The plate was www.selleckchem.com/products/Adriamycin.html incubated for 1 h at 37°C. After several washes, anti-MAC

antibody (100 μL/well at 1 : 1500 dilutions in PBS-T) was added. The plate was incubated for 2 h at room temperature. Wells were washed several times with PBS-T followed by the addition of 100 μL of goat anti-rabbit IgG–HRP conjugate (1 : 1500 dilutions). The plate was incubated at room temperature for 90 min. The unbound conjugate was removed, and the wells were washed. Freshly prepared OPD (100 μL/well) was added and incubated for 5–10 min. The reaction was stopped by adding 100 μL of 2·5 m H2SO4. The absorbance was measured at 490 nm. Purified H.c-C3BP was subjected to SDS-PAGE and lightly stained with Coomassie Blue. The gel region around the 14-kDa-stained band was excised with a clean blade and transferred to a 1·5-mL microcentrifuge tube. The gel slice was washed with autoclaved distilled water and sent for mass spectrometry analysis

to TCGA, New Delhi (India), and Prof. Anil Jaiswal, Department of Pharmacology, University screening assay of Maryland (USA). The enzyme activity was measured by established protocol [19] with minor modifications. The final concentrations of reagents added to cuvettes were as follows: 0·1 m Tris-HCl/0·5 mm EDTA (pH 8·0), 10 mm MgCl2, 0·2 mm NADH, 2 mm ATP, five units of phosphoglycerate kinase, making the final volume to 1 mL. The test sample also had 3-phosphoglyceric acid. The amount of H.c-C3BP and GAPDH added was 1 μg and 1·25 μg, respectively. The decrease in the optical density of the test is measured against that Sclareol of the blank at 340 nm at room temperature for 10–20 min. A blank assay was carried out to ascertain any residual GAPDH activity in PG kinase used. Buffer was substituted for protein in blank as well as test mixture, and the optical density of the test was measured against the blank.

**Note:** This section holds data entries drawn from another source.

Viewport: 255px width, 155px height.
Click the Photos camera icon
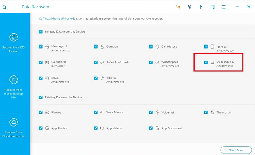[47, 112]
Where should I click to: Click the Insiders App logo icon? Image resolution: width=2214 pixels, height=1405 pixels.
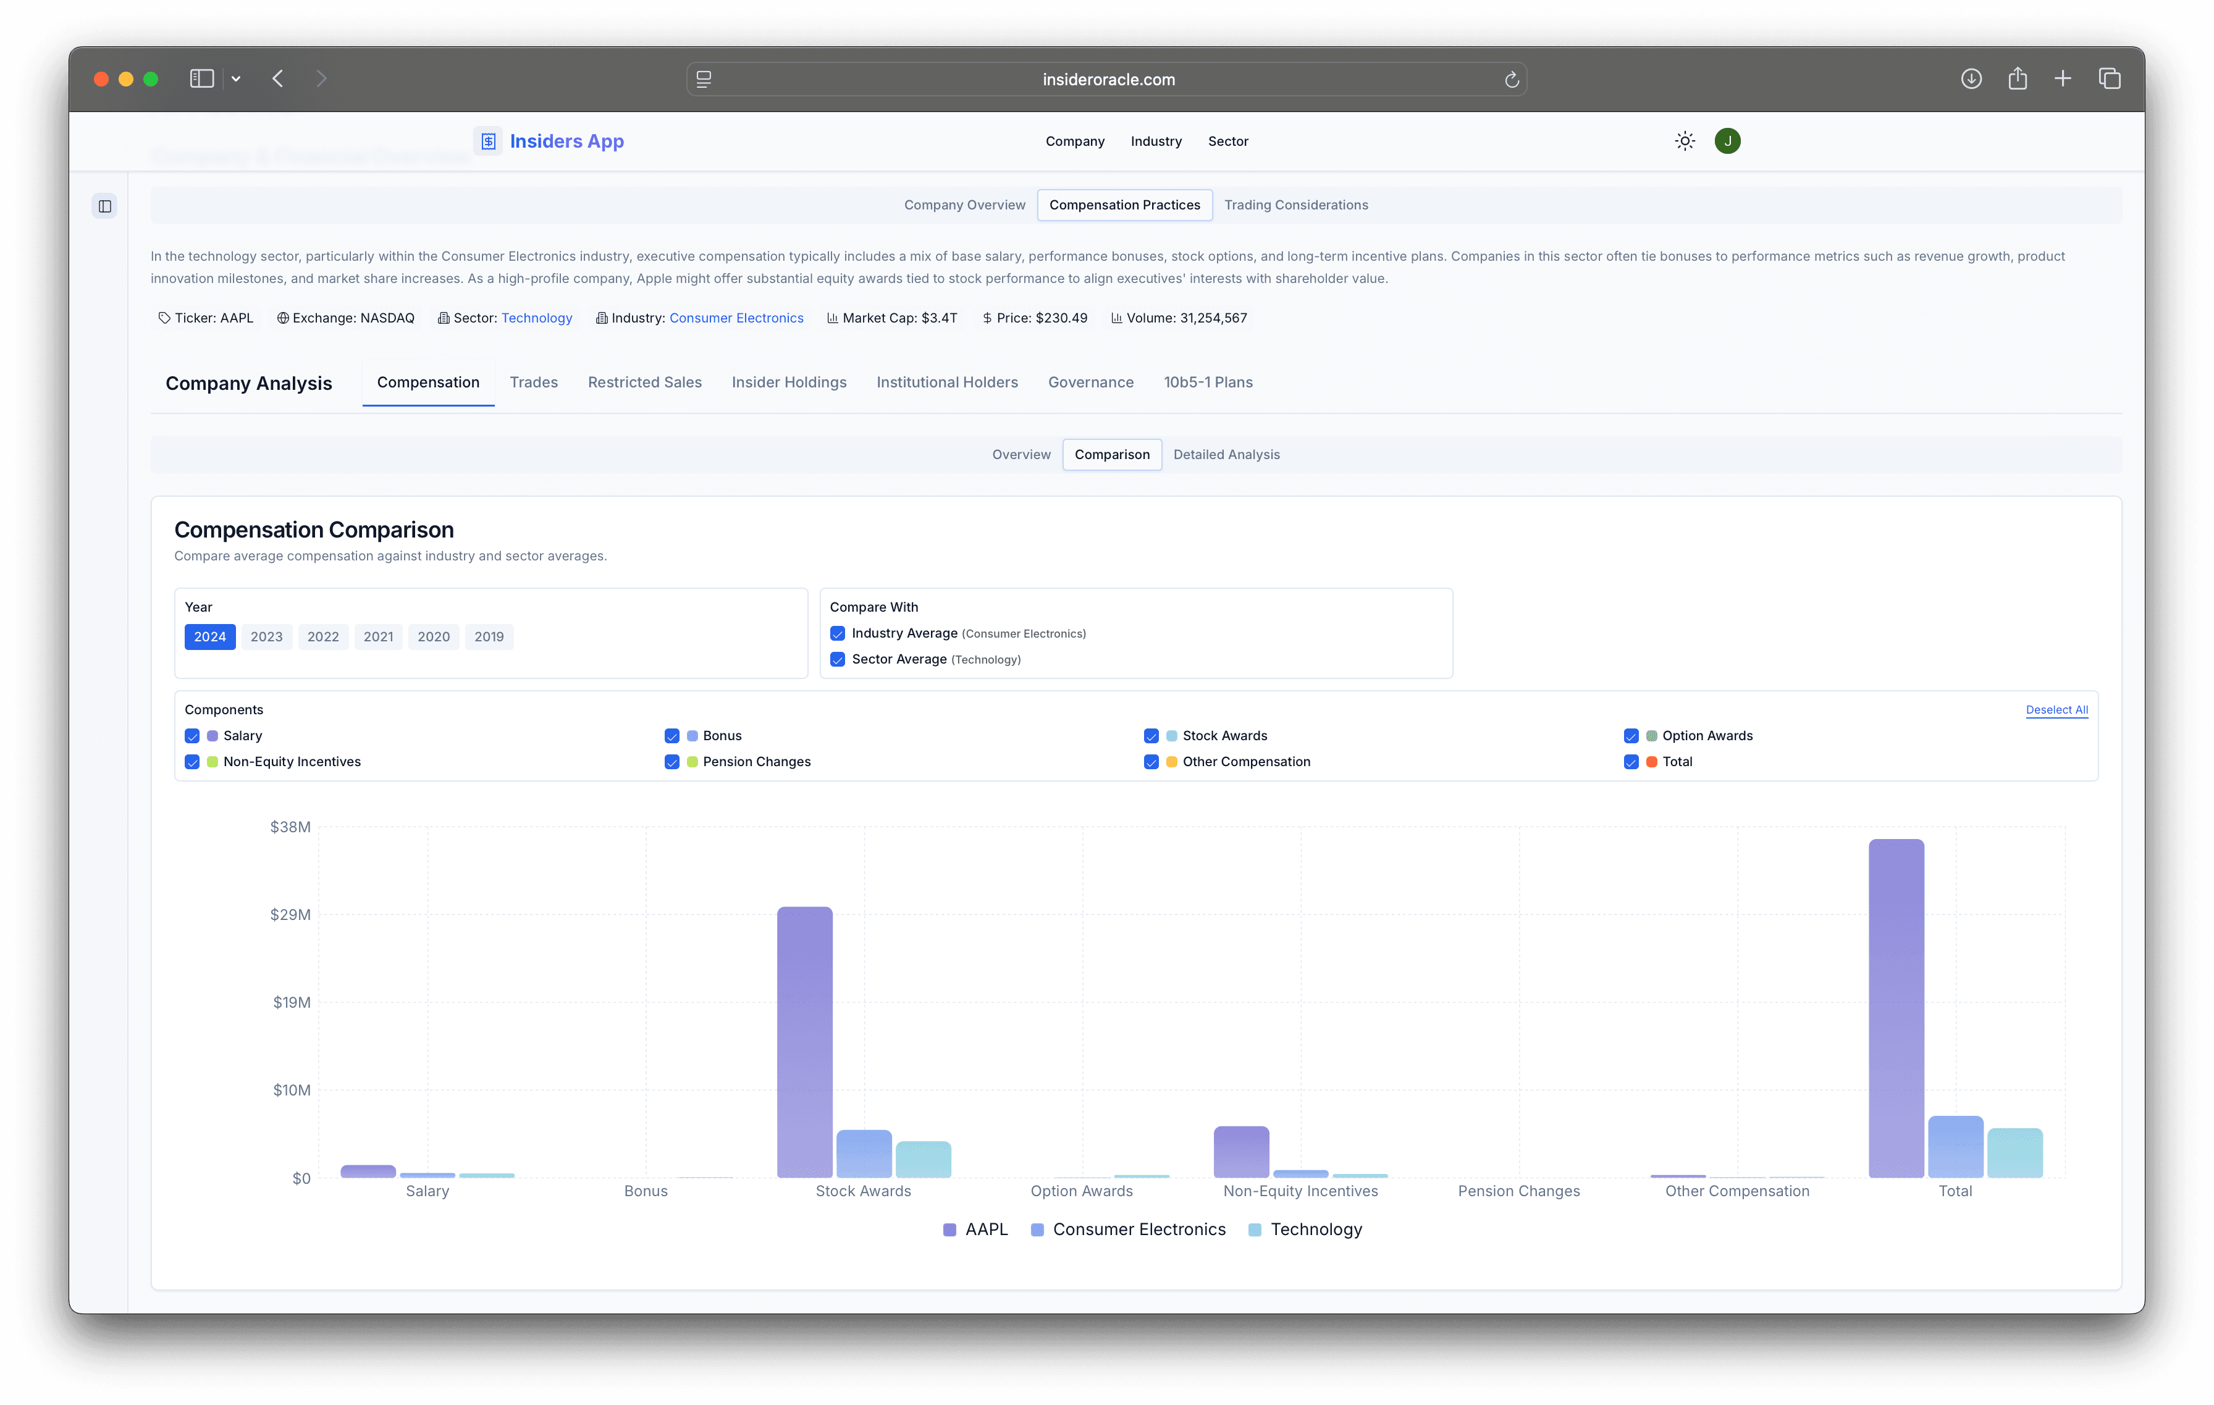click(488, 141)
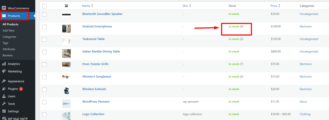Open Appearance via the paintbrush icon

point(4,81)
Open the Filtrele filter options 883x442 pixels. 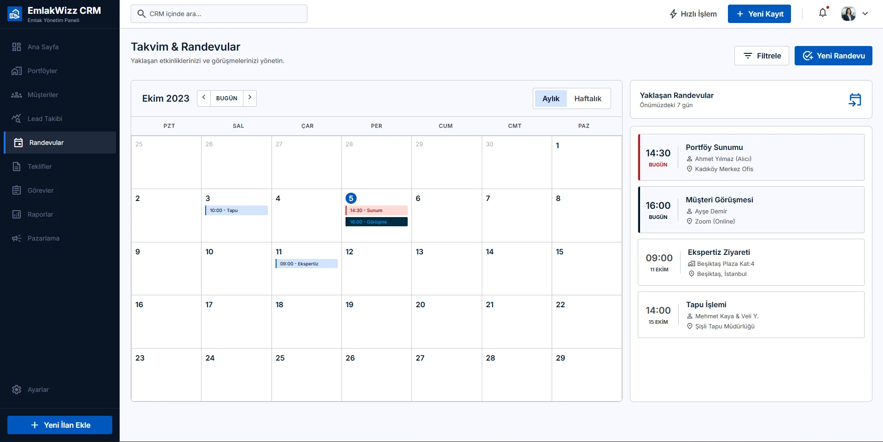762,56
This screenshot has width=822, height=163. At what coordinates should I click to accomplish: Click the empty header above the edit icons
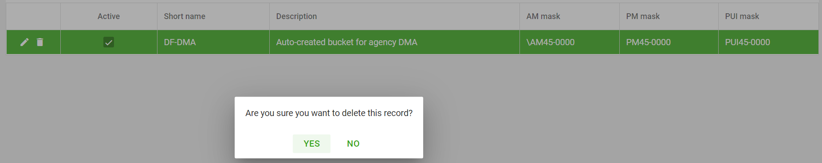[x=33, y=16]
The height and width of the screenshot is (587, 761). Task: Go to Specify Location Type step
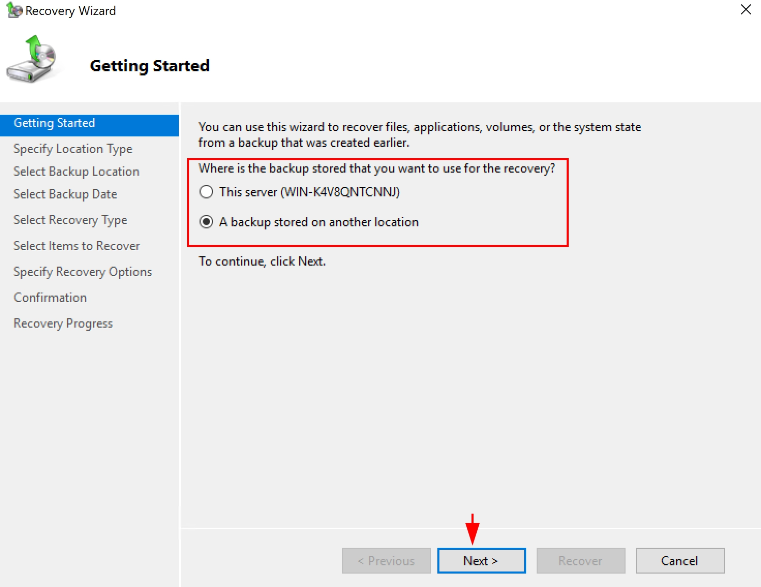coord(73,149)
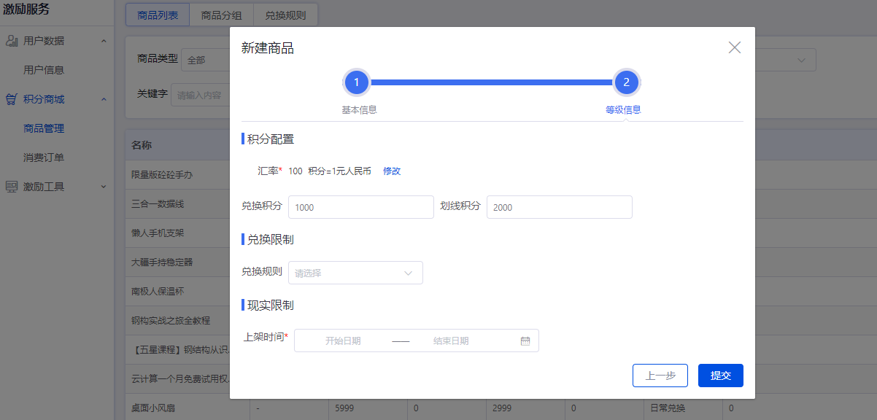The height and width of the screenshot is (420, 877).
Task: Click the 修改 exchange rate link
Action: click(392, 171)
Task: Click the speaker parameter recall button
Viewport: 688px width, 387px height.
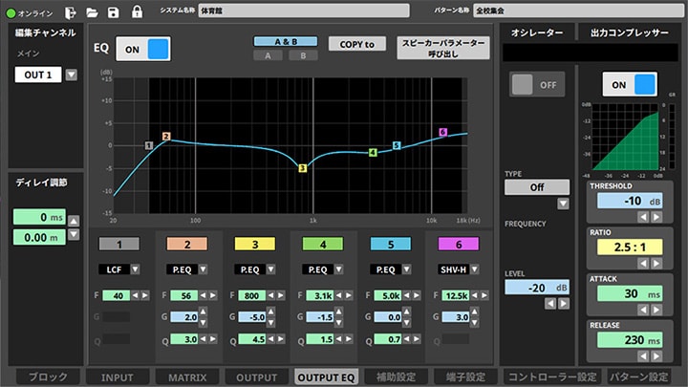Action: pos(443,48)
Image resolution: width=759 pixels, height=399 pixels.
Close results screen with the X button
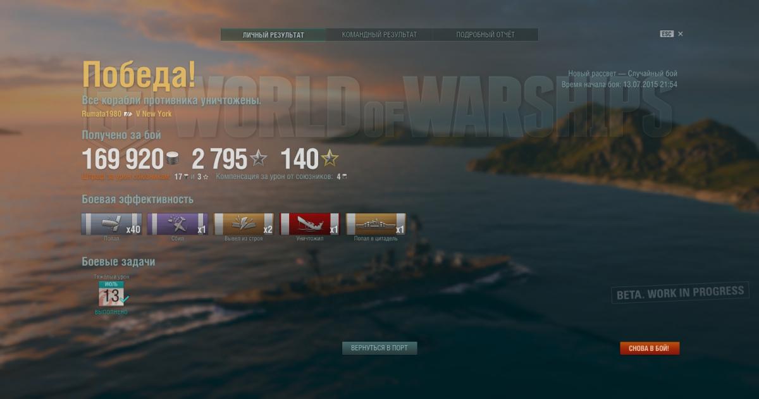click(x=681, y=34)
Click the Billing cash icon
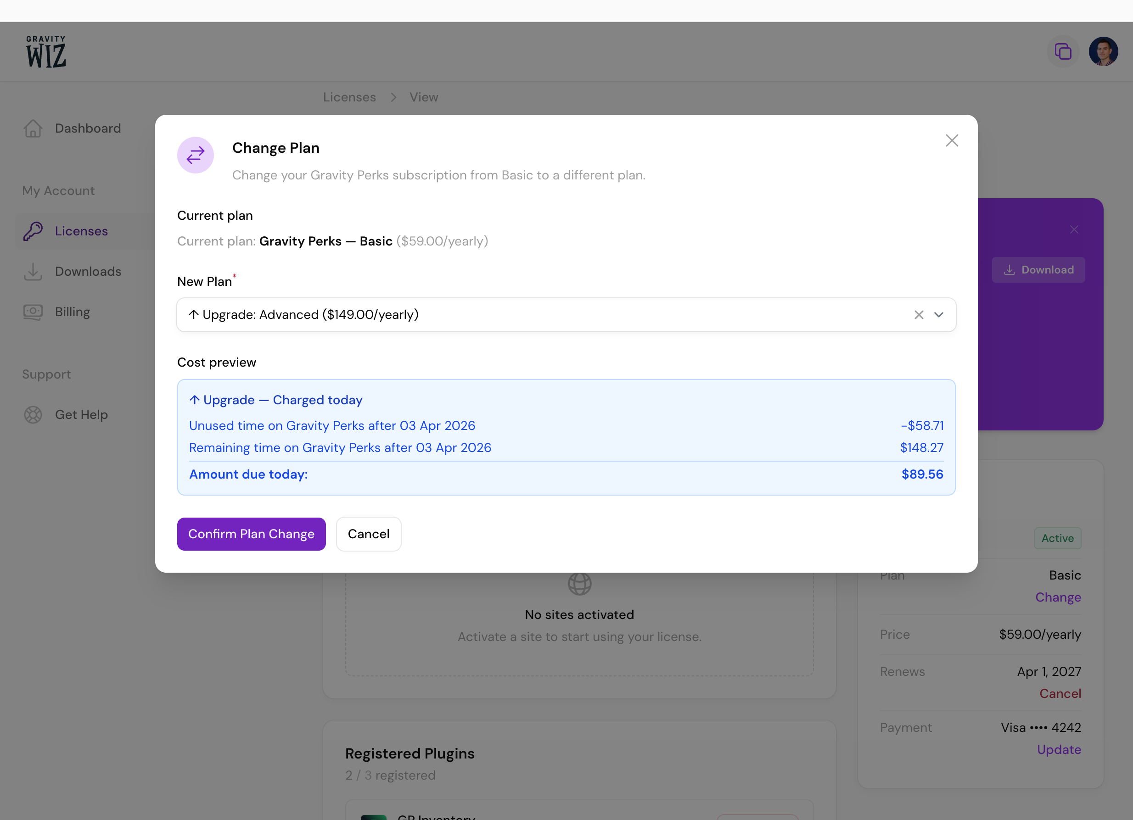 click(x=33, y=312)
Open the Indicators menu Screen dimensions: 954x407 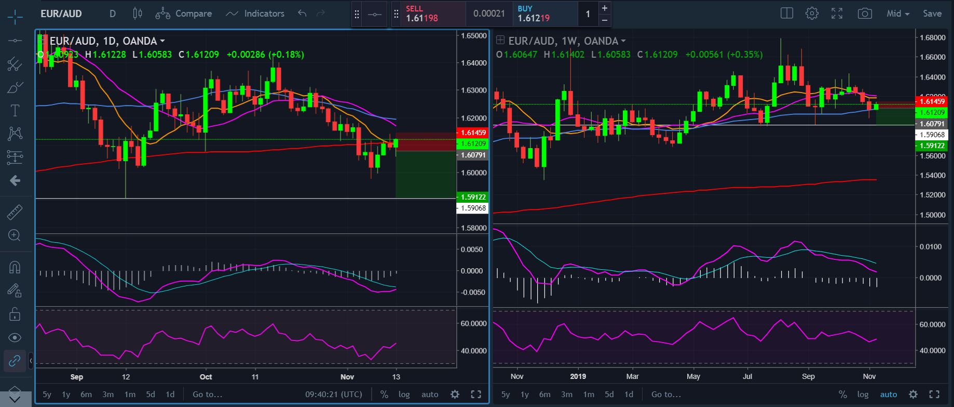point(255,14)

The blank reading was subtracted from the absorbance of the test substance. The enzyme activity was calculated taking the change in absorbance at 340 nm from the initial linear readings. The cDNA sequence of H. contortus GAPDH was retracted from NCBI and used for primer designing. The primers were designed using Gene Tool and DNAStar softwares. EcoR1 (GAATTC) and Hind III (AAGCTT) restriction sites were included at the 5′ ends of the forward and reverse primers, respectively. Standard PCR conditions were used with an annealing temperature of 45°C. Alkaline lysis method was adopted for plasmid isolation. To clone in pPROEX™-HTb expression system, the plasmid and PCR product were digested with restriction enzymes and the products were gel-purified using PrepEase™ Gel Extraction kit (USB, Cleveland, OH, USA). Ligation was carried out at 22°C using T4 DNA ligase. The ligated plasmids were used to transform competent DH5α-E. coli. Plasmids were isolated from the transformed colonies and digested with restriction enzymes to check for the insert release.